(Lines for locating text and elements)
★ ★ ★ ★ ★

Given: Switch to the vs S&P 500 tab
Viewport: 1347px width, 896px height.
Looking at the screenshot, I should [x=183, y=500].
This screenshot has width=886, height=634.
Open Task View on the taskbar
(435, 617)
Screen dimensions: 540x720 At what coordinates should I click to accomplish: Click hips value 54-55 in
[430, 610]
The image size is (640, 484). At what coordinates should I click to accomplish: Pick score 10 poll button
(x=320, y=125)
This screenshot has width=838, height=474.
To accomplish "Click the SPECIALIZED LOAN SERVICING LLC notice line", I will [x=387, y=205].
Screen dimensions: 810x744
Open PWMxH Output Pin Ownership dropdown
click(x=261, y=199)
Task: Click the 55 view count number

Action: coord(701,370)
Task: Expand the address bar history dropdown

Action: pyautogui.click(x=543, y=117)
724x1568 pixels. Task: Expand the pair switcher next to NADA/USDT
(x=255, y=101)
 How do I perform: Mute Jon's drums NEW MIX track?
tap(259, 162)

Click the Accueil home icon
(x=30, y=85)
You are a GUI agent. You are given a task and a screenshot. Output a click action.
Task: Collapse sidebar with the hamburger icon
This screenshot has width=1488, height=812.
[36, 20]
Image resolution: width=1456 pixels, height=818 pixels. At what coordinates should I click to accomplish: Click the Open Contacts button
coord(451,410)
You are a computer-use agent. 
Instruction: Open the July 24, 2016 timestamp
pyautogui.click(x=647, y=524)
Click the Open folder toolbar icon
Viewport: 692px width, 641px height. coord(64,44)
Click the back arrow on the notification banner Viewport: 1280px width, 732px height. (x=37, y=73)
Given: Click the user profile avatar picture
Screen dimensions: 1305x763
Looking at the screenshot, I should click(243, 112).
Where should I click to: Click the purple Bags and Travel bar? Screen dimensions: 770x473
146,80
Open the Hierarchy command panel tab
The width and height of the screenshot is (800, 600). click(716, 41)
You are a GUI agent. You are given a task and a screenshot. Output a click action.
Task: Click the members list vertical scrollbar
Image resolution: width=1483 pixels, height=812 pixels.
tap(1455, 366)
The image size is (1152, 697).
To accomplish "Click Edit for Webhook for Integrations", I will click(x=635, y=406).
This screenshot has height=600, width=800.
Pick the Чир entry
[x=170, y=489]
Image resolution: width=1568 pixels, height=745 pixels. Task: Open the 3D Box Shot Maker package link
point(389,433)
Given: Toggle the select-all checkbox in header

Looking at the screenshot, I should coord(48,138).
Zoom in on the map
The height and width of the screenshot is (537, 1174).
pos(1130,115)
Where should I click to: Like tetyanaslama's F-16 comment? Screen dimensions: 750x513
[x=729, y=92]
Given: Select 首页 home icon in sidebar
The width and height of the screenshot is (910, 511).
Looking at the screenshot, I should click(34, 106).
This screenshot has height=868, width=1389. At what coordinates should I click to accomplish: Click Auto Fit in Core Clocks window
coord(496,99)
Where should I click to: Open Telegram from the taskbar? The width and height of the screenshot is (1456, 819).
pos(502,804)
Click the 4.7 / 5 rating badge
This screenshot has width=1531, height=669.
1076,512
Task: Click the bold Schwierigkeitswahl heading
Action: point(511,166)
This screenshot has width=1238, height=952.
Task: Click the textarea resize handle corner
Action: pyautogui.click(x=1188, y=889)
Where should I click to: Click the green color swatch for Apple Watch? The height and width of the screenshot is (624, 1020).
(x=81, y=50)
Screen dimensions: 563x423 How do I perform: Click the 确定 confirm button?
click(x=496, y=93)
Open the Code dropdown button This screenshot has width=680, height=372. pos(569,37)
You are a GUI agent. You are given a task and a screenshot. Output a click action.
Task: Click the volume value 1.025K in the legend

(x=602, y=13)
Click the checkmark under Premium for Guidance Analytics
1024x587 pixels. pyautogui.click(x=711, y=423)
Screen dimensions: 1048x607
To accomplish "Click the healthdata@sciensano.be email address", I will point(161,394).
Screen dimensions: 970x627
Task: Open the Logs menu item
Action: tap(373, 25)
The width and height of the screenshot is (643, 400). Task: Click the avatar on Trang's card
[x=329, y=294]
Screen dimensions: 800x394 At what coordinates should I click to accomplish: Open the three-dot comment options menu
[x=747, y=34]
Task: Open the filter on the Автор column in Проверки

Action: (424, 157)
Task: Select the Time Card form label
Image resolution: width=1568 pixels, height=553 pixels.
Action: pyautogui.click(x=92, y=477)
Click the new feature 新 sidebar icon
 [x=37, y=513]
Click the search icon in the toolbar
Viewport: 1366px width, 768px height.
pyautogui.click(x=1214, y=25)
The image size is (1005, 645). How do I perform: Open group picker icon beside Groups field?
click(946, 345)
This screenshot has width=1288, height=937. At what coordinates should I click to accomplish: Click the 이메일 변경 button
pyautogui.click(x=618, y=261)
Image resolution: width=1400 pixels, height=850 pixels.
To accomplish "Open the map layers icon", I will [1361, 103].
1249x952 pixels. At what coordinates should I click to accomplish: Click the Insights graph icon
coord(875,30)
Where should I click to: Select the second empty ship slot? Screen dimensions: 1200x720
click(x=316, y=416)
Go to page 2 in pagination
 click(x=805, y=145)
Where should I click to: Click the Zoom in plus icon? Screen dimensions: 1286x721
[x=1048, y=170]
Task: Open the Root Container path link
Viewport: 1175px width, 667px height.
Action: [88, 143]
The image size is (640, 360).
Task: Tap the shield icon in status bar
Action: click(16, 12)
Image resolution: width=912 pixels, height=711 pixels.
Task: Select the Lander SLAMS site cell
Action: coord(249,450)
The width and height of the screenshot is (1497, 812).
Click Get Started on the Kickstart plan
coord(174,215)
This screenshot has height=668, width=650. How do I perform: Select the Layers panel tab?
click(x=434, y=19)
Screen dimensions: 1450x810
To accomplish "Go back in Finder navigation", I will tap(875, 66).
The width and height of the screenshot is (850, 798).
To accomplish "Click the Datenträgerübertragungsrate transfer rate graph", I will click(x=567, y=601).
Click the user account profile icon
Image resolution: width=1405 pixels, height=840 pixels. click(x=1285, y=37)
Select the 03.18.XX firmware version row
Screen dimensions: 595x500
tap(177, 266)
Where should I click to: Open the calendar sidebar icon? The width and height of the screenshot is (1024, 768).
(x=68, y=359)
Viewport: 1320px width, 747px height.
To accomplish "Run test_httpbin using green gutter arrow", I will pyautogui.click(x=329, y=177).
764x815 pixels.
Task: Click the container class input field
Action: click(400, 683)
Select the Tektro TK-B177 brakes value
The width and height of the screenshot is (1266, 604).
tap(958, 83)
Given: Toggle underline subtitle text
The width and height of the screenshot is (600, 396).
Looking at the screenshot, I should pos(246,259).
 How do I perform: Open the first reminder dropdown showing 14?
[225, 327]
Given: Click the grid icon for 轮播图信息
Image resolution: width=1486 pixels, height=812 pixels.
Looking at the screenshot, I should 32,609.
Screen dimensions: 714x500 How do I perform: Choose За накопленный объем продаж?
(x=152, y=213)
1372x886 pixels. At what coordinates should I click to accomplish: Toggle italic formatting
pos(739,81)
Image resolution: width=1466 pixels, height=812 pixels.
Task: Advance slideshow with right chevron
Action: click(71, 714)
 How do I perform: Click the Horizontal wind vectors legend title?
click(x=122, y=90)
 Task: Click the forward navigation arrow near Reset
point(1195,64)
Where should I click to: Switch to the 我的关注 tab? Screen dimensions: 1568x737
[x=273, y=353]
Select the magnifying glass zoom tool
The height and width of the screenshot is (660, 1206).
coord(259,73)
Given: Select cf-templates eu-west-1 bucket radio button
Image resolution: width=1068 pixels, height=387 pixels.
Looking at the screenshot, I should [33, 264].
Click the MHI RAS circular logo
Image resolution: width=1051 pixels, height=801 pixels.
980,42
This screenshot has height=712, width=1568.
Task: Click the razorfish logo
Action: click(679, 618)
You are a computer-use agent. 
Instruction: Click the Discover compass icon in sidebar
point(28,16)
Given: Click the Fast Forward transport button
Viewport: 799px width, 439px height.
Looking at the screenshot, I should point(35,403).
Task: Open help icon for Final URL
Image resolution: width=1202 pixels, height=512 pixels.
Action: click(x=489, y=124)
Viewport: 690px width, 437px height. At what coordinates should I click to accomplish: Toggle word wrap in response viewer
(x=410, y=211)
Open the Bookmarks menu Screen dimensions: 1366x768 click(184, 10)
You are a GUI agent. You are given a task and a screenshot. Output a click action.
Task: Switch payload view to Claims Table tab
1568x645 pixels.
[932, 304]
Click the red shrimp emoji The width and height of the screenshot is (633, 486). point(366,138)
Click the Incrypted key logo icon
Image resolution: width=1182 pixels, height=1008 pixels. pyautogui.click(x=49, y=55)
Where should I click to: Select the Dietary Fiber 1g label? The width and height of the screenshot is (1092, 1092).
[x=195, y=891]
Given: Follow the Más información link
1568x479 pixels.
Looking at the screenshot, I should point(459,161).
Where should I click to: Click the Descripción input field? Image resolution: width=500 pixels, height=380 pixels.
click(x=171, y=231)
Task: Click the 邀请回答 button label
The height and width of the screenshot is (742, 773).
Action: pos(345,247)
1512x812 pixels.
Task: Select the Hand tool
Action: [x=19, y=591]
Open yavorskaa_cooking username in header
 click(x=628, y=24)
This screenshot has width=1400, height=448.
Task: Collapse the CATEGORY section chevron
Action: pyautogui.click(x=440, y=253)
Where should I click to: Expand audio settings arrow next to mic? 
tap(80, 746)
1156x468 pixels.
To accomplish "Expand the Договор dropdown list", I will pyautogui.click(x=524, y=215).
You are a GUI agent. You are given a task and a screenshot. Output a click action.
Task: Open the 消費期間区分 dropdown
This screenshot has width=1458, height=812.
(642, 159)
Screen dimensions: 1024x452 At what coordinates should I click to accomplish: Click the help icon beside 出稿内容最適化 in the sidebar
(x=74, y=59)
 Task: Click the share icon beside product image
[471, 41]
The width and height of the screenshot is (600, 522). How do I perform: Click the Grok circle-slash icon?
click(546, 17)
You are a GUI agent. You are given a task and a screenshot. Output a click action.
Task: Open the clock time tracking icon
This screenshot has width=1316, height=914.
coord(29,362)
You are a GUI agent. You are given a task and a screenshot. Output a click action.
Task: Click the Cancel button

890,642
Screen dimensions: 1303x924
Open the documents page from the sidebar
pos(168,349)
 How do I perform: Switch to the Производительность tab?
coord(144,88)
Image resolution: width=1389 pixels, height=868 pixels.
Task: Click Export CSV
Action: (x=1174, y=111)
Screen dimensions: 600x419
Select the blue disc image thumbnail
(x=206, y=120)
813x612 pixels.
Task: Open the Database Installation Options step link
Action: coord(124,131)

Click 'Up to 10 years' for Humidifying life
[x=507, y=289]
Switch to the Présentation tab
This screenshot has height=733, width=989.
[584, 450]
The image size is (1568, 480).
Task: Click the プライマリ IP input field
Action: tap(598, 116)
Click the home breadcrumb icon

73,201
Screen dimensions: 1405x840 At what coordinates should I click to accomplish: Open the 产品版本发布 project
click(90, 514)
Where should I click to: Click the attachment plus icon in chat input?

★ ★ ★ ★ ★

Aim: Convert the lines from the first one through the line containing "Looking at the screenshot, I should click(243, 112)." into a Markdown table with the columns Row and Line, leaving out blank lines.

Full response:
| Row | Line |
|---|---|
| 1 | Given: Switch to the vs S&P 500 tab |
| 2 | Viewport: 1347px width, 896px height. |
| 3 | Looking at the screenshot, I should [x=183, y=500]. |
| 4 | This screenshot has width=886, height=634. |
| 5 | Open Task View on the taskbar |
| 6 | (435, 617) |
| 7 | Screen dimensions: 540x720 At what coordinates should I click to accomplish: Click hips value 54-55 in |
| 8 | [430, 610] |
| 9 | The image size is (640, 484). At what coordinates should I click to accomplish: Pick score 10 poll button |
| 10 | (x=320, y=125) |
| 11 | This screenshot has width=838, height=474. |
| 12 | To accomplish "Click the SPECIALIZED LOAN SERVICING LLC notice line", I will [x=387, y=205]. |
| 13 | Screen dimensions: 810x744 |
| 14 | Open PWMxH Output Pin Ownership dropdown |
| 15 | click(x=261, y=199) |
| 16 | Task: Click the 55 view count number |
| 17 | Action: coord(701,370) |
| 18 | Task: Expand the address bar history dropdown |
| 19 | Action: pyautogui.click(x=543, y=117) |
| 20 | 724x1568 pixels. Task: Expand the pair switcher next to NADA/USDT |
| 21 | (x=255, y=101) |
| 22 |  How do I perform: Mute Jon's drums NEW MIX track? |
| 23 | tap(259, 162) |
| 24 | Click the Accueil home icon |
| 25 | (x=30, y=85) |
| 26 | You are a GUI agent. You are given a task and a screenshot. Output a click action. |
| 27 | Task: Collapse sidebar with the hamburger icon |
| 28 | This screenshot has width=1488, height=812. |
| 29 | [36, 20] |
| 30 | Image resolution: width=1456 pixels, height=818 pixels. At what coordinates should I click to accomplish: Click the Open Contacts button |
| 31 | coord(451,410) |
| 32 | You are a computer-use agent.  |
| 33 | Instruction: Open the July 24, 2016 timestamp |
| 34 | pyautogui.click(x=647, y=524) |
| 35 | Click the Open folder toolbar icon |
| 36 | Viewport: 692px width, 641px height. coord(64,44) |
| 37 | Click the back arrow on the notification banner Viewport: 1280px width, 732px height. (x=37, y=73) |
| 38 | Given: Click the user profile avatar picture |
| 39 | Screen dimensions: 1305x763 |
| 40 | Looking at the screenshot, I should click(243, 112). |